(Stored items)
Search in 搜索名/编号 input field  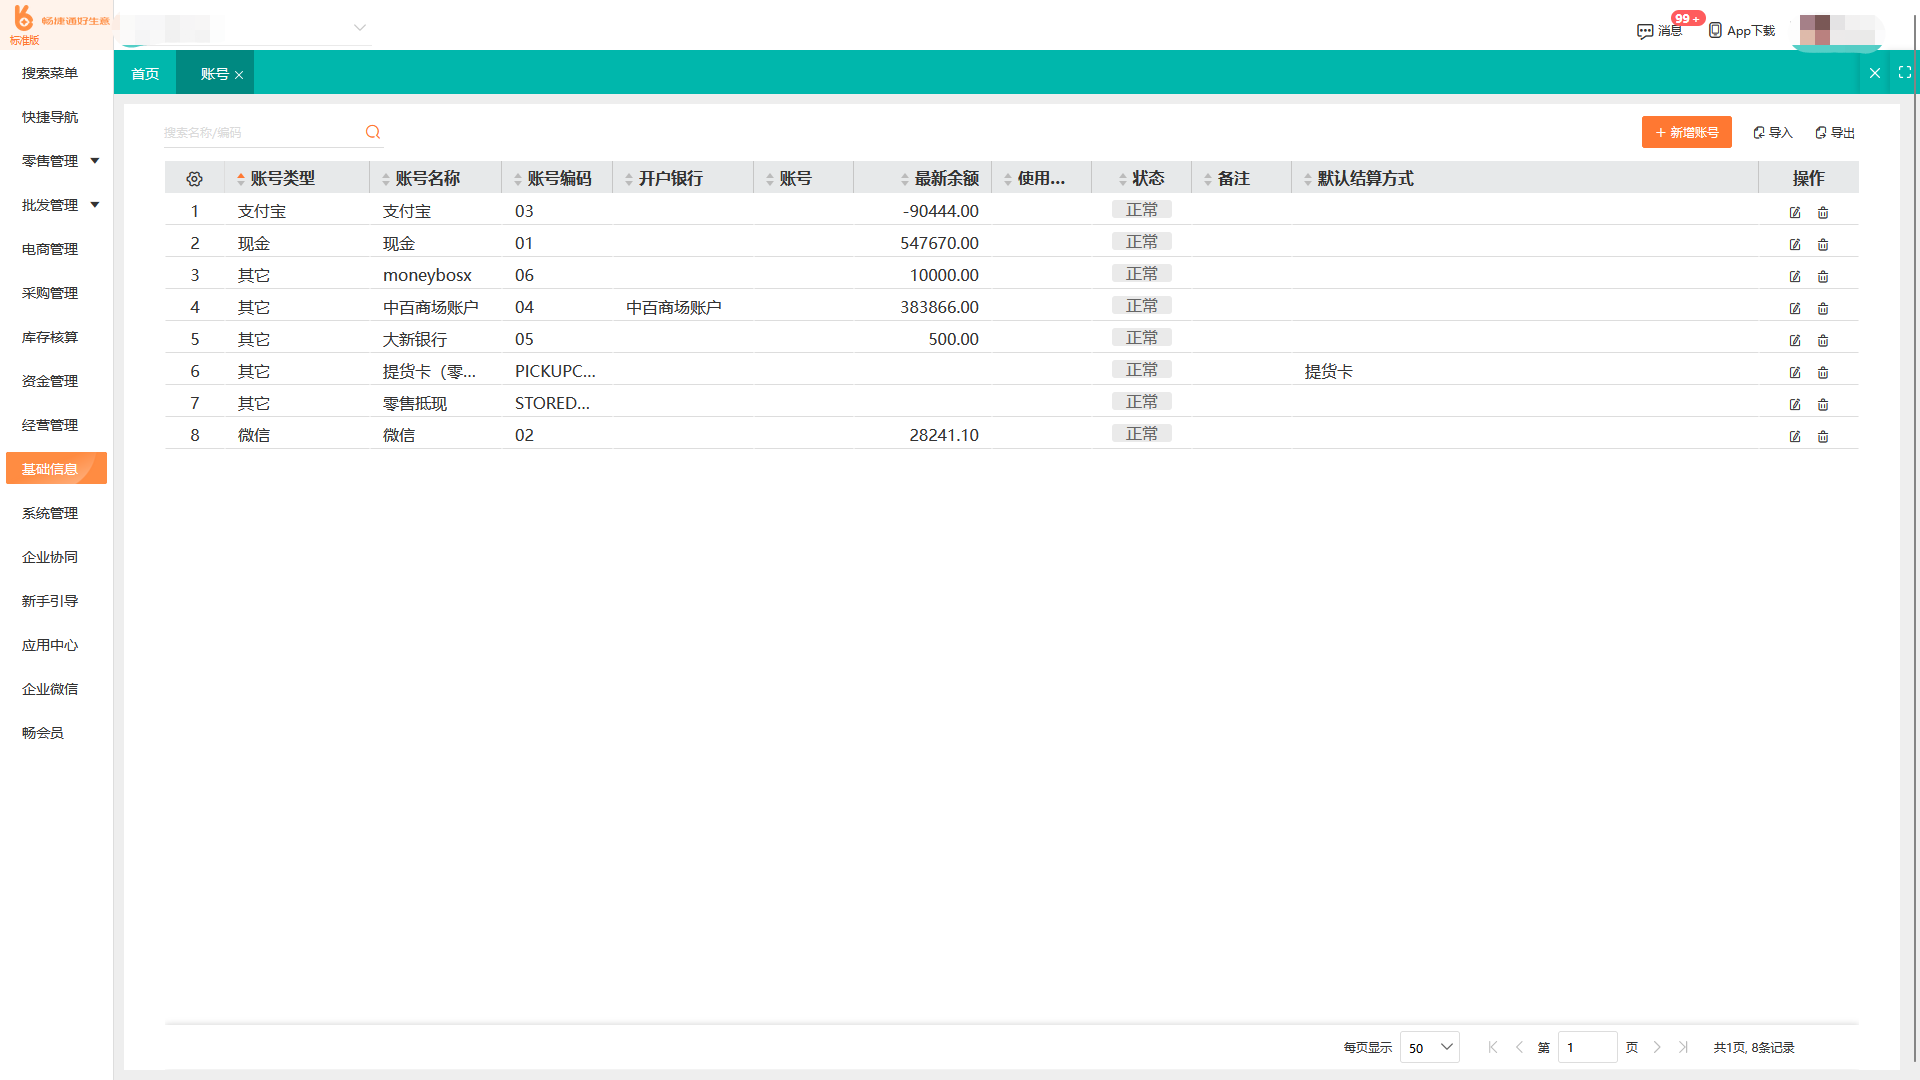(x=257, y=132)

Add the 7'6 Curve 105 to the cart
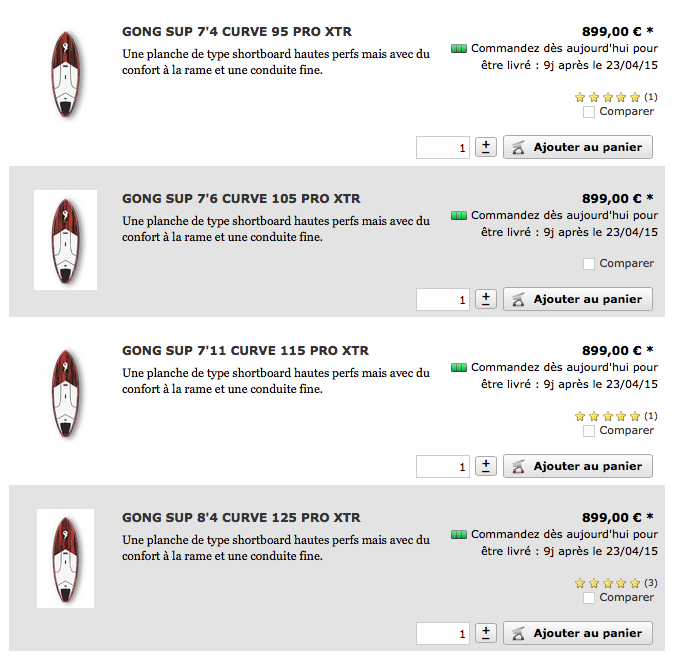(578, 299)
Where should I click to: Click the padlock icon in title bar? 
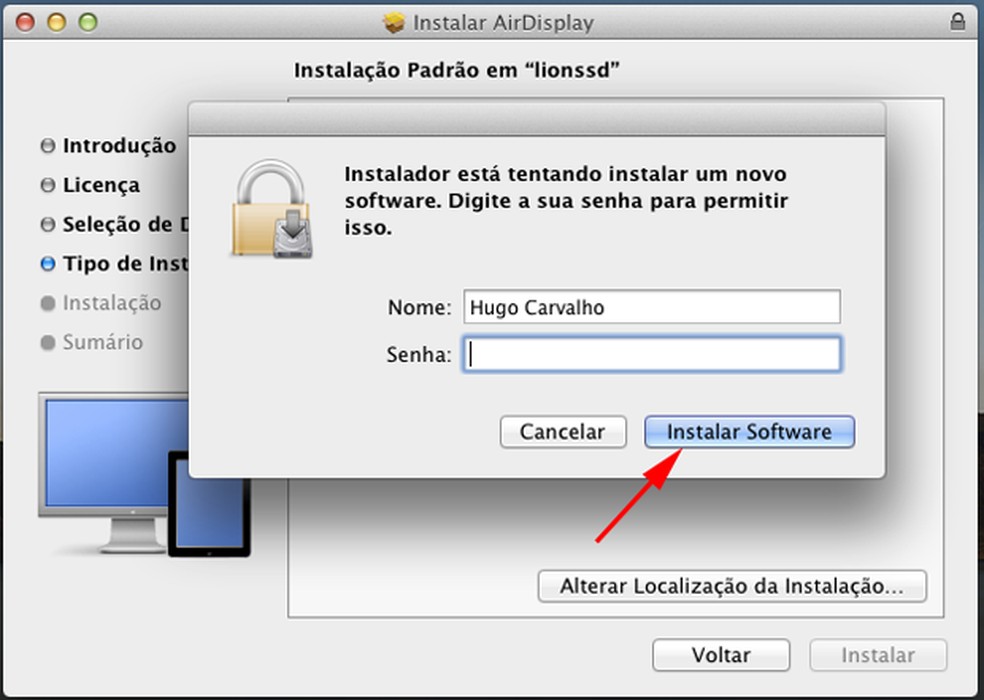pos(957,22)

_What to produce_. Set down exactly the lines between the line containing "Add the 7'6 Curve 105 to the cart" and the end of the records above, both ends included; pictures stay out.

_Finished exercise_.
Add the 7'6 Curve 105 to the cart
(578, 299)
Where should I click to: Click the padlock icon in title bar? 
pos(957,22)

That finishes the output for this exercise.